# Tyre blackener



## wlondoner (Feb 10, 2013)

Recently had new alloys fitted and new tyres and the guy had a great tyre blackener stuff he had it in a bucket looked like it could of been watered down but I'm not sure and got his brush and went over the tyres really quickly with it
does anyone know what he could of been using? All I can find online is the spray stuff that never really lasts very long

Thanks


----------



## Hoggy (May 8, 2002)

Hi, Car Plan Tyre Slik is the best in Auto Express test recently.
Hoggy.


----------



## pewpew (Jun 19, 2014)

Meguiars endurance high gloss for black shiny that lasts weeks
Poorboys Bold N Bright for satin finish that last about a week

These make a huge difference for clean looking tyres.


----------



## richardc-s (May 15, 2015)

pewpew said:


> Meguiars endurance high gloss for black shiny that lasts weeks
> Poorboys Bold N Bright for satin finish that last about a week
> 
> These make a huge difference for clean looking tyres.

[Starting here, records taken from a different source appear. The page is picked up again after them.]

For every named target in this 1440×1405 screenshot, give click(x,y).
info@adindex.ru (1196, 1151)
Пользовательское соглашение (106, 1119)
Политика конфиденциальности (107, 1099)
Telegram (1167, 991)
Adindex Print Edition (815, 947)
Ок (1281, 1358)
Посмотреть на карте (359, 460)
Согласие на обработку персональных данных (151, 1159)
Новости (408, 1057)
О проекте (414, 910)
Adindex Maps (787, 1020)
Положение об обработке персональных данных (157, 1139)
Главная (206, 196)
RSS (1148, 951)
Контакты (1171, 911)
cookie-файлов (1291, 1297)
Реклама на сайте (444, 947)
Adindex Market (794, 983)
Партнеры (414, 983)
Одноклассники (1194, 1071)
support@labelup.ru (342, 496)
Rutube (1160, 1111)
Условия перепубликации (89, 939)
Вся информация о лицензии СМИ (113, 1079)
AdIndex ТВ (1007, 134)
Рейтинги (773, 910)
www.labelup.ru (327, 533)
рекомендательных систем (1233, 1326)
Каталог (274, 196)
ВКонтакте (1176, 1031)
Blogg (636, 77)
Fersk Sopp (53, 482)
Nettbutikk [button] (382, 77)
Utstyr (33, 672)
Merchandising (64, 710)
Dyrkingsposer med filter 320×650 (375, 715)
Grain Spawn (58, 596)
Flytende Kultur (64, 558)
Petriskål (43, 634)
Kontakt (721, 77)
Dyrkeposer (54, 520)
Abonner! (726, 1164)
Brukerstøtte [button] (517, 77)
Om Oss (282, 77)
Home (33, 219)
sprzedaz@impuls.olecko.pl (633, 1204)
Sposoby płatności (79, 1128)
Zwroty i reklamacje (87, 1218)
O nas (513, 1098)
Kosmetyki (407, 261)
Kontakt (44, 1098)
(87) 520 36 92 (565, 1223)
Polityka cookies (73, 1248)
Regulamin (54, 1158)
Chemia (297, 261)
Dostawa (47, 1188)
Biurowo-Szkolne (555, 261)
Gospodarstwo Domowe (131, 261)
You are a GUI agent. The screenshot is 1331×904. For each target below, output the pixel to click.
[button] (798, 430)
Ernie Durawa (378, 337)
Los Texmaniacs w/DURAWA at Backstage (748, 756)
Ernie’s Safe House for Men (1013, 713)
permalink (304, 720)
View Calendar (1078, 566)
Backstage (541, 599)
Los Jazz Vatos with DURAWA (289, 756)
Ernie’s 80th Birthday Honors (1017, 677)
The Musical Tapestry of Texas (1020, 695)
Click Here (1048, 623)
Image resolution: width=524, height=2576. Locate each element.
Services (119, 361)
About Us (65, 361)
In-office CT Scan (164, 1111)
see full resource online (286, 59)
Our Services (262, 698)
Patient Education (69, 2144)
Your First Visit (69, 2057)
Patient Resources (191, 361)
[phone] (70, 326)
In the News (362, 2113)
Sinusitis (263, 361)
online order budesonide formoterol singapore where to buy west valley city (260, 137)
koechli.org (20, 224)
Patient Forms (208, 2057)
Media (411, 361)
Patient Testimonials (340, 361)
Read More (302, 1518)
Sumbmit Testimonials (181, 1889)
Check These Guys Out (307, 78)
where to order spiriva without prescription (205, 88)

I use Meguiars Tyre gel, really good stuff and lasts ages


----------



## YELLOW_TT (Feb 25, 2004)

Another vote for Megs but you can get a lot of spin off with it


----------



## Stueyturn (Jun 29, 2011)

Meguiars here too :thumbsup:


----------



## wlondoner (Feb 10, 2013)

But are these the spray on ones as I don't like those

I want whatever this guy was using it looked like he added it to water then put his brush in and covered the tyres


----------



## Pete Mac (Apr 21, 2014)

It goes by the trade name of 'TYRE WALL BLACK' which is applied with a paint brush. Has the consistency of watery paint but doesn't last all that long. Any motor factor should stock it.


----------



## mullum (Sep 16, 2011)

I don't like using sprays either, I'm usually dressing the wheels/tyres after I've done the rest of the car and the spray ends up on the clean paintwork.


----------



## The Blue Bandit (Sep 22, 2011)

... another vote for the meguiars tyre gel- but it's best applied when you're not intending to use the car for a few hours, as until it's properly cured it has a tendency to end up splattering your wheel arches if driven with when wet ...
:wink:


----------



## wlondoner (Feb 10, 2013)

Really appreciate all your help

So it looks like it was tyre wall black he was using - it's lasted longer than the sprays I have used in the past even in the rain they look great still but then could be as the tyres are new anyway

I'm definitely going to buy some


----------



## wlondoner (Feb 10, 2013)

I can't find this "Tyre wall black" product is it still selling under that name?


----------



## blaird03 (Nov 9, 2013)

Gyeon Q2 Tire - best I have used. Apply 2 thin coats with brush, lasts 2 weeks at least.


----------



## Pete Mac (Apr 21, 2014)

Halfords sell it under the trade name of car plan. Same stuff. Also available via Amazon and EBay. Quite cheap and a litre will last you for years I should think.


----------



## Yesj (Nov 12, 2014)

I use the Mothers reflections tire care. It has a naturale new tire look. Not that ugly bling bling look.
If you clean your tire properly or use it on new tires, it will stay on for weeks.


----------